Wideo: MOJE UNIFORMY MEDYCZNE I PIELĘGNIARKA #7 2024
Jeśli pracownicy Harvard Medical School zdążą sobie poradzić, termin „medycyna uzupełniająca” wkrótce zniknie z amerykańskiego leksykonu. Nie dlatego, że Harvard jest pełen niewierzących - wręcz przeciwnie. Po niedawnym utworzeniu Wydziału Badań i Edukacji w uzupełniających i integrujących terapiach medycznych, administratorzy i wykładowcy instytucji zrobili ogromny krok w kierunku zmiany dominującego modelu medycznego z jednego ukierunkowanego na biomedycynę na ten obejmujący holistyczne zdrowie.
Poprzez ustrukturyzowane badania kliniczne i progresywne programy nauczania, medyczne
szkoły takie jak Harvard, Georgetown i Columbia starają się połączyć
filozofie i techniki medycyny komplementarnej w konwencjonalne
myśl medyczna, dzięki czemu rozróżnienie między tymi dwiema modalnościami stało się nieaktualne.
Najwyraźniej model medyczny jednego świata nie wydarzy się z dnia na dzień. Ale ostatnie
badanie przeprowadzone przez profesora Harvarda ds. polityki ochrony zdrowia dr Ronalda Kesslera wykazało, że co najmniej 42 procent Amerykanów stosuje już jakąś formę medycyny komplementarnej i alternatywnej (CAM), a zainteresowanie rośnie.
Jednak wiele konwencjonalnych programów medycznych wciąż nie daje sobie rady, jeśli chodzi o włączenie takich nauk. „Wydaje się jasne, że odsetek szkół medycznych nauczających CAM rośnie, gdy medycyna konwencjonalna dowiaduje się o powszechnym stosowaniu tych terapii w populacji”, mówi Kessler.
Obecnie ponad 75 ze 125 amerykańskich szkół medycznych wprowadza swoich studentów do praktyk uzupełniających, mówi American Association of Medical Colleges, ale minie trochę czasu, zanim większość zintegruje te doktryny ze standardowym programem nauczania. „Ogólne nauczanie CAM jako części zestawu narzędzi klinicznych nastąpi tylko wtedy, gdy badania kliniczne dostarczą solidnych dowodów na to, że CAM działa”, mówi Kessler. Określenie mechanizmów działania i skuteczności terapii CAM jest dokładnie tym, co starają się zrobić miejsca takie jak Harvard i Georgetown. Dzięki dotacjom z National Institutes of Health kilka instytucji rozpoczęło badania kliniczne wszystkiego
od zastosowania chrząstki rekina w leczeniu raka po akupunkturę
ból zwyrodnieniowy stawów.
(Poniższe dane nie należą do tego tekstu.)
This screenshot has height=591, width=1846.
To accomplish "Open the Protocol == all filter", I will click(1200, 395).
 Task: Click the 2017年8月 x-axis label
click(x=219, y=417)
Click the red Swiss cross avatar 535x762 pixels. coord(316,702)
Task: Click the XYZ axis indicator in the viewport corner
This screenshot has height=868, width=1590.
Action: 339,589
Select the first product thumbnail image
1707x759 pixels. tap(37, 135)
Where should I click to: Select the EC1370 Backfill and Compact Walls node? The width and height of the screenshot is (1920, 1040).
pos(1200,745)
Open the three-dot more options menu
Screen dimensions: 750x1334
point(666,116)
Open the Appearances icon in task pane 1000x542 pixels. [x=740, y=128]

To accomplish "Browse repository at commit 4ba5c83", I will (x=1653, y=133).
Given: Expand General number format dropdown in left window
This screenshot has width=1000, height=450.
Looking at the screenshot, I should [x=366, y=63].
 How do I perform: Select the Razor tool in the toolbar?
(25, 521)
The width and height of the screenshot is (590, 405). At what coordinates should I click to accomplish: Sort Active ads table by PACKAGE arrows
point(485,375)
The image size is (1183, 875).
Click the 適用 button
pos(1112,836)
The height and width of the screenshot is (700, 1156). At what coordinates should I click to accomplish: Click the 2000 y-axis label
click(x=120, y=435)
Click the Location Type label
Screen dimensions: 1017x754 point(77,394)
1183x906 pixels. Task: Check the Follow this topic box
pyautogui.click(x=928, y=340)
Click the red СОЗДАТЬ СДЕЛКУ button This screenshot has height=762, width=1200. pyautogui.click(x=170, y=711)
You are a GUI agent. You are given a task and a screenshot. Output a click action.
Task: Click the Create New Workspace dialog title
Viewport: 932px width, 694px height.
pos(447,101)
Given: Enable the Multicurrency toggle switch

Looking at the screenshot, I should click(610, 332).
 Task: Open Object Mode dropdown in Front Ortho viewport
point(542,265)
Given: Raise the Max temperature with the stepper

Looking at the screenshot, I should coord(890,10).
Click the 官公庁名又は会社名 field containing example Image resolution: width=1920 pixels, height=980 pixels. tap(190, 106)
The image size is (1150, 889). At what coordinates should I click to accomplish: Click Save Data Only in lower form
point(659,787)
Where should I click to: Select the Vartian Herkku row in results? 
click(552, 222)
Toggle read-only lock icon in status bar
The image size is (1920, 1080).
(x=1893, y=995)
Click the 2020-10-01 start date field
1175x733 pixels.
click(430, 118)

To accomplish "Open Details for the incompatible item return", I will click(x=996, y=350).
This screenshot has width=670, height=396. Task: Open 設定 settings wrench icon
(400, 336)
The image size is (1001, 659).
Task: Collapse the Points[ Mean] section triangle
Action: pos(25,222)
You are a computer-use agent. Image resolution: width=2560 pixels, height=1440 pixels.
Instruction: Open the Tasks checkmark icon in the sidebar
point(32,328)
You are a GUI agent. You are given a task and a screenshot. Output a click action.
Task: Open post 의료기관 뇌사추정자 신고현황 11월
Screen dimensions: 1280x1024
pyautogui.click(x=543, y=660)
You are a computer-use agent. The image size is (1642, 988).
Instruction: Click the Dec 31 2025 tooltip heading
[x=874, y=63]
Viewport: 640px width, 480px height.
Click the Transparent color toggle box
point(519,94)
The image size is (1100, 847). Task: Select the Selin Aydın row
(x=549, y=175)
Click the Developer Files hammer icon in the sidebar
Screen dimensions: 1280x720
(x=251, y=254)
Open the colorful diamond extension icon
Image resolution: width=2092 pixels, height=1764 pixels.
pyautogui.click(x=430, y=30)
Chodzi o to, że jeśli nauka może je zdemistyfikować
praktyki i udowodnią, że działają, medycyna konwencjonalna będzie gotowa je zaakceptować.
„W końcu praktykujący będą mogli wybierać z całej gamy technik uzdrawiania, aby każdy mógł ćwiczyć swoje indywidualne podejście terapeutyczne” - mówi dr James Gordon, szef Centrum Medycyny Umysłu i Ciała Georgetown. „Ale żeby to zadziałało, konieczne będzie wzajemne uznanie konwencjonalnych lekarzy i lekarzy CAM”.
Nie jest jeszcze jasne, czy wszystkie szkoły medyczne zdecydują się uczyć terapii CAM, czy po prostu przedstawią je studentom. „Być może sami lekarze wykonają zabiegi CAM, takie jak terapia megawitaminowa, która jest łatwa do nauczenia i pasuje do predyspozycji konwencjonalnego lekarza” - mówi Kessler. „W przypadku trudnych do opanowania terapii CAM konwencjonalni lekarze nawiążą współpracę ze specjalistami CAM”.